Stored items:

= = = = = = =

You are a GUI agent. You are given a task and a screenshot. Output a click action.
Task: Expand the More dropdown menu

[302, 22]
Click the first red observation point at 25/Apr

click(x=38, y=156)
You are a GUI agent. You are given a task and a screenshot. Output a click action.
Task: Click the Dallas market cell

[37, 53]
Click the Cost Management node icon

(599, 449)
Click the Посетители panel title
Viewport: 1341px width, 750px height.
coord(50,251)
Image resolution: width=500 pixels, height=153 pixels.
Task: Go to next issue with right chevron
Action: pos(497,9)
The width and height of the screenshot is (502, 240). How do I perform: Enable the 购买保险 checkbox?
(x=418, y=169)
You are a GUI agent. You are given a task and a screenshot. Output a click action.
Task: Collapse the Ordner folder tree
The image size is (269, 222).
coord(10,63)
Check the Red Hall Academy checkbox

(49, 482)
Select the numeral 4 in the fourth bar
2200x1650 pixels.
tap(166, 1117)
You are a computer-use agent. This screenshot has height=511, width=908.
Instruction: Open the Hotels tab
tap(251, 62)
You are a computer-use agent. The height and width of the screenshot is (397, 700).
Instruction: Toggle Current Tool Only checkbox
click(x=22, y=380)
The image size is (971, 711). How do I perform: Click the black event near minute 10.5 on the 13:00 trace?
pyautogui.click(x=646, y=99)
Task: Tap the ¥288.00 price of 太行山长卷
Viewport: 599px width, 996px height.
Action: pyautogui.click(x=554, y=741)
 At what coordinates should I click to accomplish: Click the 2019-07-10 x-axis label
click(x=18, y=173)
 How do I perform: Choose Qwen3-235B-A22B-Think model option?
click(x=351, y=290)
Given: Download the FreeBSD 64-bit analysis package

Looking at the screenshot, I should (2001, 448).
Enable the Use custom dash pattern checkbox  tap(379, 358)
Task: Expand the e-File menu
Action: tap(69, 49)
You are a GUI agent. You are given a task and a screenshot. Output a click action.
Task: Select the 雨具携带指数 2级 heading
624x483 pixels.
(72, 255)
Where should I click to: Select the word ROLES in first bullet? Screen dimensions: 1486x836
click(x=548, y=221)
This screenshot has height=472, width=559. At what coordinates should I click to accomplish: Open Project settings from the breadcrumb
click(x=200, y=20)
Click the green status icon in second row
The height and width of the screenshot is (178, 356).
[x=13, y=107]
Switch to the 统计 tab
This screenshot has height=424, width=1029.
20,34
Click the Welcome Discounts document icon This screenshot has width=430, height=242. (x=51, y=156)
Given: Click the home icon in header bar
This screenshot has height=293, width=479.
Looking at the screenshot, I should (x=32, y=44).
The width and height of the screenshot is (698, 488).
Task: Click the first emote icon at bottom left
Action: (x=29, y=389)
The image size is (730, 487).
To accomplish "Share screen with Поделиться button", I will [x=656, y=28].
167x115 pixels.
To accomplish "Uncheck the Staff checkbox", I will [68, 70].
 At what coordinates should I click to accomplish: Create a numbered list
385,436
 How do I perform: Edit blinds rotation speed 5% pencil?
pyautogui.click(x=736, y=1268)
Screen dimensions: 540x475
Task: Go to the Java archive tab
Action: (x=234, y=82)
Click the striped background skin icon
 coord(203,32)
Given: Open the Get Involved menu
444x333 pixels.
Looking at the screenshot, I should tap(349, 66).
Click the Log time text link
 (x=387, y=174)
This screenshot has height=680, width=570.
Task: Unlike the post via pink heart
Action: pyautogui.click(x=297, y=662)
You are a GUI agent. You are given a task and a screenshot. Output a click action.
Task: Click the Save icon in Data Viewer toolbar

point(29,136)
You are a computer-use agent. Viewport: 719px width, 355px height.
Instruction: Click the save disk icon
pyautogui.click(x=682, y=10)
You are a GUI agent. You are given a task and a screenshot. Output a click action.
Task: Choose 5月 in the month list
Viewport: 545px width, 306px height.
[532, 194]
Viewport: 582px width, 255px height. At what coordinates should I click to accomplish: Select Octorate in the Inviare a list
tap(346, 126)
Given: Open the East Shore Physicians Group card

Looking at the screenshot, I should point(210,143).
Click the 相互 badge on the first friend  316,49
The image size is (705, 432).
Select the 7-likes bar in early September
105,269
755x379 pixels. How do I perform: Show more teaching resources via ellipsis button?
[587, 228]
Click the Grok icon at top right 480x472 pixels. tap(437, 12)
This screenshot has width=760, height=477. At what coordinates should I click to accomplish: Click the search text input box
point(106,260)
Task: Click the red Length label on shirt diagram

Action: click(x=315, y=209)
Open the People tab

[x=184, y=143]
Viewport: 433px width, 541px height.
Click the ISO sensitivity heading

= = = = = = =

#### [YOUR ASSIGNMENT]
Sift the data above for lines with "computer", then copy each one.

#### [TASK SOLUTION]
You are a computer-use agent. This screenshot has height=511, width=908.
You are a computer-use agent. The height and width of the screenshot is (397, 700).
You are a computer-use agent. Viewport: 719px width, 355px height.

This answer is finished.